** SOURCE TEXT follows **

This article appeared in the June 2013 Shofar newsletter of
Kol Hadash Humanistic Congregation
If our Humanism and our Judaism are meaningful to us, they should help us
through difficult times. After all, it’s easy to believe that you are in charge of your
life or that your cultural inheritance has given you emotional and intellectual tools
to succeed when life is going well. But health challenges, death, pain, trauma make us ask if what we are doing is working, or even worth it when the rubber hits the road.
In my own family, we have had a very challenging few months. Between my father’s surgery, my half-brother’s sudden death, and our own household health issues, I have been reflecting on how my Humanistic Judaism can provide perspective, insight, even comfort. One can imagine the comforts of imagining a future life or the power of supernatural intervention, even as placebos or anesthetic to mask our pain and
anxiety. What comfort can I derive from facing the reality of the natural world and human mortality?
You see, it’s not only about problem solving. Yes, science and reason and human experience are much more reliable to address disease and illness than faithful prayer or traditional rituals; anyone for a good bleeding to balance the bodily humors? But
facing sudden tragedy or ongoing illness is not just a question of making sure the paperwork is in order or that steps are being taken to fix the problem. We need emotional support as well, both for improved outcomes and for our peace of mind while working through the problem. Especially if the problem is not just a quick fix but rather a new, more difficult reality to which we must adjust.

** End of SOURCE TEXT **
** SUPPLIED ENTRIES follows **

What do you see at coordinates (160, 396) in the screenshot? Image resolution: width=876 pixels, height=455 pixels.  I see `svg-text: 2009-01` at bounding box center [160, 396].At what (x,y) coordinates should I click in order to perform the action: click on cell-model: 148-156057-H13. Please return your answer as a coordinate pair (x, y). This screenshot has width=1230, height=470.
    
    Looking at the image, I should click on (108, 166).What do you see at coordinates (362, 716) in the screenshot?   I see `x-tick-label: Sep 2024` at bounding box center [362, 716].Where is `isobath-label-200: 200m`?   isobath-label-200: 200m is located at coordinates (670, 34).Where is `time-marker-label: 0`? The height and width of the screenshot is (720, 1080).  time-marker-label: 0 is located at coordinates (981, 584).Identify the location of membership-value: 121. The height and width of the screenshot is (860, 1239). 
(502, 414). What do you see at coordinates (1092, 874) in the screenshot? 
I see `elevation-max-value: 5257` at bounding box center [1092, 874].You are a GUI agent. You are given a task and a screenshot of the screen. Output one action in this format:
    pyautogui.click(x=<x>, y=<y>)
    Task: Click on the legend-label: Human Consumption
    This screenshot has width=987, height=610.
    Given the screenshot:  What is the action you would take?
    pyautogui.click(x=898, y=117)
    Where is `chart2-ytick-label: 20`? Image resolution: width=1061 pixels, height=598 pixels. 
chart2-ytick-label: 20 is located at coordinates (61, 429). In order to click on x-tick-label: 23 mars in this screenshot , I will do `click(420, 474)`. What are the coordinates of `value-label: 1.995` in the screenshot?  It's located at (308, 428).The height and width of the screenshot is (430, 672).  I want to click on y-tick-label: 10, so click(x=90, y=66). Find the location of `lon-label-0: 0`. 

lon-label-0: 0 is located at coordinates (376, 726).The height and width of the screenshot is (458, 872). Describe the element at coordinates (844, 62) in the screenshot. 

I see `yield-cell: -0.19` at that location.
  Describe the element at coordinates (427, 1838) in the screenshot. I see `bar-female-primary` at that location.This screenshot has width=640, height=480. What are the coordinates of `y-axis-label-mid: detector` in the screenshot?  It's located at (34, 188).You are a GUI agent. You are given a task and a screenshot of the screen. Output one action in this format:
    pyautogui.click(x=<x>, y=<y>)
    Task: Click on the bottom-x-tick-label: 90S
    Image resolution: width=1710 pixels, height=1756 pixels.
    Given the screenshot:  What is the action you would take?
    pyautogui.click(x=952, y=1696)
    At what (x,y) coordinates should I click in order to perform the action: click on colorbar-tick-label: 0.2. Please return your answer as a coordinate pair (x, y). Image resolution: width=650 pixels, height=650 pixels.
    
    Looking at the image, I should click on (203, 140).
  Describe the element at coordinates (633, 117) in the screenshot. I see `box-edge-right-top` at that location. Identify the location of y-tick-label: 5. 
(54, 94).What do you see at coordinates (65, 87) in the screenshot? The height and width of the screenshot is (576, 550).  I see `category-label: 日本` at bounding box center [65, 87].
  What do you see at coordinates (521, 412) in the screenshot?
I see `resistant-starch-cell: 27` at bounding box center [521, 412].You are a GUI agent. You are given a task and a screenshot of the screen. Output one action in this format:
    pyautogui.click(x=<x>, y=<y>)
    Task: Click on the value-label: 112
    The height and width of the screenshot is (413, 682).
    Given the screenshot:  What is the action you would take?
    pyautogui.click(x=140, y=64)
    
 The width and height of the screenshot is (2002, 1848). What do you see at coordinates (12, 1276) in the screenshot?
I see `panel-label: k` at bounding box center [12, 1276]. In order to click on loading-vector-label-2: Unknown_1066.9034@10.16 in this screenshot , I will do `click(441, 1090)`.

** End of SUPPLIED ENTRIES **

Answer these questions from the newsletter article:
(a) In which month and year did the article appear in the Shofar newsletter?
(b) What three events does the writer name as making the family's last few months challenging?
(c) Besides taking steps to fix the problem, what does the article say we need when facing sudden tragedy or ongoing illness?

* RESULT FOR THIS EXERCISE:
(a) June 2013.
(b) The father's surgery, the half-brother's sudden death, and the household's own health issues.
(c) Emotional support, both for improved outcomes and for peace of mind while working through the problem.